Heute sieht die Lage etwas anders aus: In manchen Gegenden ist der Frauenmantel eher unbeliebt. Er fühlt sich auf feuchten, nährstoffreichen Wiesen wohl und verdrängt mit seinen Ausläufern dort die Futtergräser, was wiederum den einen oder anderen Landwirt zur Weißglut bringt. Besonders in den Mittelgebirgen ist er weit verbreitet und sehr häufig. Dazu findet man ihn an Bachufern, oft in Gesellschaft der Bachnelkenwurz oder an Teichen. Im Norden ist er seltener, zumindest die Stammart ist auf der Roten Liste. Das liegt aber ausnahmsweise mal nicht am Menschen (gut gedüngte Wiesen gibt es hier auch zuhauf), sondern an der letzten Eiszeit. Sie ist einer der Gründe, warum es in Norddeutschland generell weniger Pflanzenarten gibt als in Süddeutschland.

 

Der Frauenmantel gehört zu den Rosengewächsen (Rosaceae) und blüht von Mai bis Oktober mit gelben, unscheinbaren Blüten, die aber oft von Insekten besucht werden. Aufgrund der Formenvielfalt wurde früher meist nur die Sammelart angegeben: Alchemilla vulgaris agg. Dahinter verbirgt sich eine ziemlich komplizierte Systematik. Im Garten sieht man häufig den nicht-heimischen Weichen Frauenmantel (Alchemilla mollis) mit seinen großen, flaumig behaarten Blättern. Alle Frauenmantel-Arten sind schöne, völlig unkomplizierte Bodendecker für den Garten. Sie können sich aber auch flott ausbreiten, wenn sie sich wohlfühlen. Etwas Kontrolle ist daher angebracht, bevor sie den Garten übernehmen :-)

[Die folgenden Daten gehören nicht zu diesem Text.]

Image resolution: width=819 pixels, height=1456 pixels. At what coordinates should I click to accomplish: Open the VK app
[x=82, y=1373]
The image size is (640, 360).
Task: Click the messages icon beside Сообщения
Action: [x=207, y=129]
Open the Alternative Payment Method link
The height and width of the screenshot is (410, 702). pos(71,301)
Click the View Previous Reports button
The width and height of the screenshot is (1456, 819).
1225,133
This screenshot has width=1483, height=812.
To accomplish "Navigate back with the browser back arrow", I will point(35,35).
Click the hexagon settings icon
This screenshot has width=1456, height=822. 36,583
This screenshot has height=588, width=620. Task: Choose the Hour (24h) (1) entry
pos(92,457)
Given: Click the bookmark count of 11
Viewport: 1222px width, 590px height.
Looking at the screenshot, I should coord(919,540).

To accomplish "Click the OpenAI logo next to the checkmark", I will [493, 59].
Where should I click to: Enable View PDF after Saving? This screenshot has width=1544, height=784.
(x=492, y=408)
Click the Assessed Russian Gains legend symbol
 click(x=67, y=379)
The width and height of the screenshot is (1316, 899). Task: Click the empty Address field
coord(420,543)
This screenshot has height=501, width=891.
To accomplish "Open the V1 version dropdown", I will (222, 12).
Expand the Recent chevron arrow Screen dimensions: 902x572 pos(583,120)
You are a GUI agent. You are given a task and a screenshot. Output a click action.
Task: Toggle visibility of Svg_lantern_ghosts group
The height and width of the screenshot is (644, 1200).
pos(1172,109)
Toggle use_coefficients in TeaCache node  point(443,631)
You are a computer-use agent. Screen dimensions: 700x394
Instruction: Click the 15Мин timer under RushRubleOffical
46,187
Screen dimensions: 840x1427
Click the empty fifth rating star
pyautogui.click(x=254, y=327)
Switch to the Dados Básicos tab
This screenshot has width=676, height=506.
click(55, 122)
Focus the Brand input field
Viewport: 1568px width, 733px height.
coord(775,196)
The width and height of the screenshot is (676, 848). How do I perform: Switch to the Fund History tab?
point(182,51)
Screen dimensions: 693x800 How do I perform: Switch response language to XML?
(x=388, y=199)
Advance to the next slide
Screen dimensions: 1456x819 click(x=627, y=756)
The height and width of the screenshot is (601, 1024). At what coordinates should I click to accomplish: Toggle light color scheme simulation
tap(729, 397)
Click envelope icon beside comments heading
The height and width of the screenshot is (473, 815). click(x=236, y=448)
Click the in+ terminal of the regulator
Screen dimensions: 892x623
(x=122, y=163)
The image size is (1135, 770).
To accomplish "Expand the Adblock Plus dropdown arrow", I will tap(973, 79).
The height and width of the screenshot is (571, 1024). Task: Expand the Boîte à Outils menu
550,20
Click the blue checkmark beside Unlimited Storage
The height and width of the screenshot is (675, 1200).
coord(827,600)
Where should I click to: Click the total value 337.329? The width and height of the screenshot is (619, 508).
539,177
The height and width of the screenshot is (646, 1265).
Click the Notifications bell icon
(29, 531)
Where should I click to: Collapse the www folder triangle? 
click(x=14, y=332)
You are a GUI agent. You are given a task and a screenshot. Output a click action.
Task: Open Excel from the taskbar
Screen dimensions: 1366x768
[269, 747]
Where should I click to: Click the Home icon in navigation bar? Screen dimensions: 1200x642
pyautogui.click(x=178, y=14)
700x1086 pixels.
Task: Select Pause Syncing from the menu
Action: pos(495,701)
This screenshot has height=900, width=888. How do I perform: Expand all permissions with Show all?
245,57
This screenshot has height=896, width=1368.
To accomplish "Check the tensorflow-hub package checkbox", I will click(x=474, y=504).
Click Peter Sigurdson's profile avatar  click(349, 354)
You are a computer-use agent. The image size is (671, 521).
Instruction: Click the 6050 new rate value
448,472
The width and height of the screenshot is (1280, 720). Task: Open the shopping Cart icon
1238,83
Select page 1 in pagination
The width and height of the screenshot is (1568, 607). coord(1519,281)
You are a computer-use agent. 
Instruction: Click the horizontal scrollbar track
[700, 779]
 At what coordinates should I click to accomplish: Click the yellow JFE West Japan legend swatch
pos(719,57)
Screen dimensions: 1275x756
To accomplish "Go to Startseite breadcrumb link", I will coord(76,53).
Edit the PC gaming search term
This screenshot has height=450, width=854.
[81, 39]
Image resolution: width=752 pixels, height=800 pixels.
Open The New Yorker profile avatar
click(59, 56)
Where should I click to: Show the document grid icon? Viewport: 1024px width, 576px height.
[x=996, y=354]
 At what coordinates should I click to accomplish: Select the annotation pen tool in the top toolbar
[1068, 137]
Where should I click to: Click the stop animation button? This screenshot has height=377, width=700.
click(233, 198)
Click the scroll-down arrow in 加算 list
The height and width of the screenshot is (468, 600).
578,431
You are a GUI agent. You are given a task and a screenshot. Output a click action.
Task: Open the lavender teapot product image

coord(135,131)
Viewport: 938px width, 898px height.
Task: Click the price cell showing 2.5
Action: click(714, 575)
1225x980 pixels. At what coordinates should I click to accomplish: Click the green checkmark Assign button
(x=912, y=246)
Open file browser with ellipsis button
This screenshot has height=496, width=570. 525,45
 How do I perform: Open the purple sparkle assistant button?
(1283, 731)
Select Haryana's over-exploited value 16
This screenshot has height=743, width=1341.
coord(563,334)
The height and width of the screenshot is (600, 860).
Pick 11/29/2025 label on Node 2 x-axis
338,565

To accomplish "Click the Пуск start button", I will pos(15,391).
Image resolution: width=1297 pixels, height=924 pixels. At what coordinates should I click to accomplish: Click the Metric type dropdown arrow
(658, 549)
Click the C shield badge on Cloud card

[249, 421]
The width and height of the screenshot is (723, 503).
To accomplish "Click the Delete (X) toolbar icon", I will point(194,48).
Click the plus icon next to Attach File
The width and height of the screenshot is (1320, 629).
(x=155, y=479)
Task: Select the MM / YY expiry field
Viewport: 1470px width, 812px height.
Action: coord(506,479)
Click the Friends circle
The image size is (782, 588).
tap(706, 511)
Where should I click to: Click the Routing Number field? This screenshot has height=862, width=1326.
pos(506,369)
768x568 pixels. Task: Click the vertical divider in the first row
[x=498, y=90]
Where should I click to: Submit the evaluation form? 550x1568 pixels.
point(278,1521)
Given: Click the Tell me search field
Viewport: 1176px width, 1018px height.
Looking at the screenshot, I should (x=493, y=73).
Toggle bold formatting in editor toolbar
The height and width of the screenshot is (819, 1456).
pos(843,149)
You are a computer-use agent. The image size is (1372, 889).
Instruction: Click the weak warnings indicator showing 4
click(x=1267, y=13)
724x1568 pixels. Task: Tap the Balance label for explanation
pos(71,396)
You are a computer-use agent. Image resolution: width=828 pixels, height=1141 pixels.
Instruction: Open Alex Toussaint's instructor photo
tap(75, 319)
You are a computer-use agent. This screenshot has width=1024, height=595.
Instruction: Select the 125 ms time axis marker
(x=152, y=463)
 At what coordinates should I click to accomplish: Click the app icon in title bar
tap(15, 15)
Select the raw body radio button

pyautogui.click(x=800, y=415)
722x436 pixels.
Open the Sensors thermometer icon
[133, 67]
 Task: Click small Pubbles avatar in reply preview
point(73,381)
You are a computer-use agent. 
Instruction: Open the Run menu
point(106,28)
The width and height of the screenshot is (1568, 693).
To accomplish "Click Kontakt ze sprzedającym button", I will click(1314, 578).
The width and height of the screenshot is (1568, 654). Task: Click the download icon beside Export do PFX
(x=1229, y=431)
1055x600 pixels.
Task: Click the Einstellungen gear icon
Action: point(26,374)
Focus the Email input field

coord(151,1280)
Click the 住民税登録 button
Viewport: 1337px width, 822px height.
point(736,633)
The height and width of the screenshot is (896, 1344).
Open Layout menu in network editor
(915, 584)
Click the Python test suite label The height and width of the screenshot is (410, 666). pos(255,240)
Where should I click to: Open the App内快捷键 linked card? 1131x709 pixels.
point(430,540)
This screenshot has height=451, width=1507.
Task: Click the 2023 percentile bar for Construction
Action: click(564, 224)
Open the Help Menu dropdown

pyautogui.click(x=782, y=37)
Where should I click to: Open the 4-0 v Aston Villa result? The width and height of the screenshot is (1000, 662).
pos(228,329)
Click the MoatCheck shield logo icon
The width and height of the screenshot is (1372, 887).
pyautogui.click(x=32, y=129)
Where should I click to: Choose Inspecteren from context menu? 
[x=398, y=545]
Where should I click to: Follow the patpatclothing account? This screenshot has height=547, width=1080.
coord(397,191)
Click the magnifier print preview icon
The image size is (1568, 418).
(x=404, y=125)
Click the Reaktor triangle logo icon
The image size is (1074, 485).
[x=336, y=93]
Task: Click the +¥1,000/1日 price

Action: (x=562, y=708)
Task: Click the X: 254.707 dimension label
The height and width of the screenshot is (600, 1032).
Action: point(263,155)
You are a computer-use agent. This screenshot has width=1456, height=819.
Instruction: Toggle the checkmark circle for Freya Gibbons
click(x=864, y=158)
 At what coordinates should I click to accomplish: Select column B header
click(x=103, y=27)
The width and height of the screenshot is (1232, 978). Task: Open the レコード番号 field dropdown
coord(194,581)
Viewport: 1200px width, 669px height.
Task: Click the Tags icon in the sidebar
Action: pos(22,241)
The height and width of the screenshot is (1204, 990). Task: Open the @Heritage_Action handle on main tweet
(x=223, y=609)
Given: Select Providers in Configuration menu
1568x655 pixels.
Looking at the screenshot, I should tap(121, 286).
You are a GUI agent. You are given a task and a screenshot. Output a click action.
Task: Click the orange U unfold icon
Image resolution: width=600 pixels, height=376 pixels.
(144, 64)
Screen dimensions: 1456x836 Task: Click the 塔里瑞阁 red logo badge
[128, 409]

Der Frauenmantel in voller Blüte.

Was der Frauenmantel kann, kann die Erdbeere schon lange :-)

Wichtig! Bitte beachten!

 

Ich bin weder Ärztin noch Heilpraktikerin noch Apothekerin. Die bei einigen Artikeln beschriebenen Wirkungen von Pflanzen haben lediglich informativen Charakter und beruhen auf dem Wissen aus meiner akademischen Ausbildung als Botanikerin sowie auf eigenen Erfahrungen. Alle Angaben wurden nach bestem Wissen und Gewissen gemacht. Ich übernehme keine Gewähr für die Richtigkeit der Angaben. Es wird ebenso keine Haftung für eventuelle Schäden durch die unsachgemäße Verwendung von Pflanzen und deren Zubereitungen übernommen.